China’s obstacles remain significant
Despite the momentum, Chinese technological independence is not guaranteed. SMIC, the company producing some Huawei chips, still faces serious manufacturing issues. Chinese chips are harder to mass-produce, have higher defect rates, and consume more energy compared to foreign competitors.
Huawei is attempting to compensate by combining large numbers of less powerful chips to achieve total computing power close to advanced systems. This is a practical solution, but costly: it requires massive production capacity, more energy, and strong hardware–software integration.
This is where DeepSeek becomes important. Its cooperation with Huawei shows China is building not just better chips, but a coordinated system where AI models are designed for domestic processors, and processors are adapted to the models.
This may not bring China to the technological top immediately, but it offers something strategically crucial: resilience.

The real stakes of the Trump–Xi meeting
In Beijing, Xi Jinping goes into the meeting with Trump with an argument that is now more credible than before: China was pressured and restricted, but it did not collapse. It adapted.
The US still holds key advantages — Nvidia, TSMC, and cutting-edge chip design. China has not yet proven it can match next-generation AI at scale.
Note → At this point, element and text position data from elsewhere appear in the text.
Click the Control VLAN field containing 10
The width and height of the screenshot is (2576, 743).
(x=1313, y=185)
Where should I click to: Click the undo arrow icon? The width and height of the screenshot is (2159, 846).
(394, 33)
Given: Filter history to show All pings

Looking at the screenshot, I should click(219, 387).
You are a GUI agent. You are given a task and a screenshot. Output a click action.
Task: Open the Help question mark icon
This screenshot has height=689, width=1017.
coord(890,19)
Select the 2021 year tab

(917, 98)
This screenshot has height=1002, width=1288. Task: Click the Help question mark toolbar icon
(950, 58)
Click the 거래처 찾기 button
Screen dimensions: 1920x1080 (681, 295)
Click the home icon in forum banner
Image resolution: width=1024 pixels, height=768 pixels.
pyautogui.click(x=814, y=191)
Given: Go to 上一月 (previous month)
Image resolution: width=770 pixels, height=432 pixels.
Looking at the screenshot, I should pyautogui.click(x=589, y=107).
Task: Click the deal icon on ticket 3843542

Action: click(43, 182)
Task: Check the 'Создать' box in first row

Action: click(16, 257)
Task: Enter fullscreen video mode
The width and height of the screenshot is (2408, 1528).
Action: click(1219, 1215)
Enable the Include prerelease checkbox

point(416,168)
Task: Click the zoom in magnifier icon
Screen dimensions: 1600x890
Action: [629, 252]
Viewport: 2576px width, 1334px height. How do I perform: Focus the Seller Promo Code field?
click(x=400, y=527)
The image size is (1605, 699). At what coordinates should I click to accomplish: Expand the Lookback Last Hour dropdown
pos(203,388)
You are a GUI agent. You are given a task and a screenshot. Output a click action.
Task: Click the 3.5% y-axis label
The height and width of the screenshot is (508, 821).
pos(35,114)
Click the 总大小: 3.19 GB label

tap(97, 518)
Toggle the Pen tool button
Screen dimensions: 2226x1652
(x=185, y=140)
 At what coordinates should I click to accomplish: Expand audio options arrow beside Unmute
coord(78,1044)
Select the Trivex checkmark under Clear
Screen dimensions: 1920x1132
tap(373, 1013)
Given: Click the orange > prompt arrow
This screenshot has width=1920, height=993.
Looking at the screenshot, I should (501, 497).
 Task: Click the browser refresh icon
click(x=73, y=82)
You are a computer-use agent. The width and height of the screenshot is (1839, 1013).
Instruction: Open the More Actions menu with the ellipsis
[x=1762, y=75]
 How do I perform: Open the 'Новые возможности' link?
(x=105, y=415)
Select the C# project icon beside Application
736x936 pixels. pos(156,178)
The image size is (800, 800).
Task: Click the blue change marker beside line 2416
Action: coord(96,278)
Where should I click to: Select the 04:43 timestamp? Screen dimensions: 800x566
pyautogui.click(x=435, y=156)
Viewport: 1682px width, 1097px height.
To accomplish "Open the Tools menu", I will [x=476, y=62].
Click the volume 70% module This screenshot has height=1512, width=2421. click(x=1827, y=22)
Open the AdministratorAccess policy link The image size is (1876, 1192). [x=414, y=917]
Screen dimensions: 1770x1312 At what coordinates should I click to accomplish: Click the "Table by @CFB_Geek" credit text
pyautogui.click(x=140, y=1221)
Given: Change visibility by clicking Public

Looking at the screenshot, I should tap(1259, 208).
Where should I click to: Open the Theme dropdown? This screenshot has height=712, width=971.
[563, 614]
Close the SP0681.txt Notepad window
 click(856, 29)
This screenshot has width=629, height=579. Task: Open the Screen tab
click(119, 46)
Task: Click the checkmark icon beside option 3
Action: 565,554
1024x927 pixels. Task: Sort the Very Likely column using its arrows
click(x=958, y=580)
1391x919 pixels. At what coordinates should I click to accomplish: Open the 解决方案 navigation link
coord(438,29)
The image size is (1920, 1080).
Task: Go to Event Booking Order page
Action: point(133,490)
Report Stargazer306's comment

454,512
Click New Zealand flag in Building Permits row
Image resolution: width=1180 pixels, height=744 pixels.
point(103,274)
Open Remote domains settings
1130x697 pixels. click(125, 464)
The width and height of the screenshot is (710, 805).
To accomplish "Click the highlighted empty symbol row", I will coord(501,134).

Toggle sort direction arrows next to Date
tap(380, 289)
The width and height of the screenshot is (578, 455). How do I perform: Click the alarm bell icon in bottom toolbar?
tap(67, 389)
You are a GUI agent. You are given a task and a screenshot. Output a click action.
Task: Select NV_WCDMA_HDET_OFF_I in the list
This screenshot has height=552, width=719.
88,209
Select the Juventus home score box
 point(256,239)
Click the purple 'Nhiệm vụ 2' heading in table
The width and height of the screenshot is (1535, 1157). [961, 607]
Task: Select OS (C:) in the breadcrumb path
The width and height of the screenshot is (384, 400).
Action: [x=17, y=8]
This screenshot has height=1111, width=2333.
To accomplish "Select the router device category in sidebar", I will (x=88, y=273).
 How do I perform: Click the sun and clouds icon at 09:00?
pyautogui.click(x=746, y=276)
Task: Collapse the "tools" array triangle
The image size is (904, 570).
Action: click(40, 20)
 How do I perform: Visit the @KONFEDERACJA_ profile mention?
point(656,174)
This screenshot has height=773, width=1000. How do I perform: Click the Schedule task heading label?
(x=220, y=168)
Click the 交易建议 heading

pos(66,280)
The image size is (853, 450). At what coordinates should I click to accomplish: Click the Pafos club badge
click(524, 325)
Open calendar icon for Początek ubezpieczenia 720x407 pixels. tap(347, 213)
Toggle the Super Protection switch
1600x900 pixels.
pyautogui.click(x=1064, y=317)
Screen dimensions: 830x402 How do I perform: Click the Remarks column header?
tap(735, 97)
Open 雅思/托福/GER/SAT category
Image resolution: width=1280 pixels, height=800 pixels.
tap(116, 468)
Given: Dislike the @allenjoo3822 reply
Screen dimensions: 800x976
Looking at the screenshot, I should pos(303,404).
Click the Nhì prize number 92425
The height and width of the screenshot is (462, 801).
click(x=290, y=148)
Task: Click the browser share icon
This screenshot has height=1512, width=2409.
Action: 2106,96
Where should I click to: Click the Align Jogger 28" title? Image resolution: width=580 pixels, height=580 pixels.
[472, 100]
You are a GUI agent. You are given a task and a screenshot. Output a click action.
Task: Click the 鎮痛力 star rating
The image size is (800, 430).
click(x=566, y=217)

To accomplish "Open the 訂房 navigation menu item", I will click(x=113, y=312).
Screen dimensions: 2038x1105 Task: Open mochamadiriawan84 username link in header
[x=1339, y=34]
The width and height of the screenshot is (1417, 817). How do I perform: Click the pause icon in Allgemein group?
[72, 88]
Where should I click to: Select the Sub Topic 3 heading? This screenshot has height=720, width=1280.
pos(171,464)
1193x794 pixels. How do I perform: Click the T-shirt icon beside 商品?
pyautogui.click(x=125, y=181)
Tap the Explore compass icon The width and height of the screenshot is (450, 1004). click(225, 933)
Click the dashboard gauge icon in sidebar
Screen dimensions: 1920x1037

But the message has changed: it is no longer “give us access so we can continue,” but “if you don’t give us access, we will build our own system.”
And that is what weakens US leverage. The more China adapts to a future without Nvidia, the less effective restrictions become. The more Huawei integrates chips with models like DeepSeek’s, the harder it becomes for Washington to reverse course.
The AI race is no longer just about performance — it is about ecosystems. And China is showing it is willing to accept lower peak performance in exchange for strategic independence.
For Trump, that is the real problem: not that China has already caught up — but that it is learning to move forward without waiting for permission.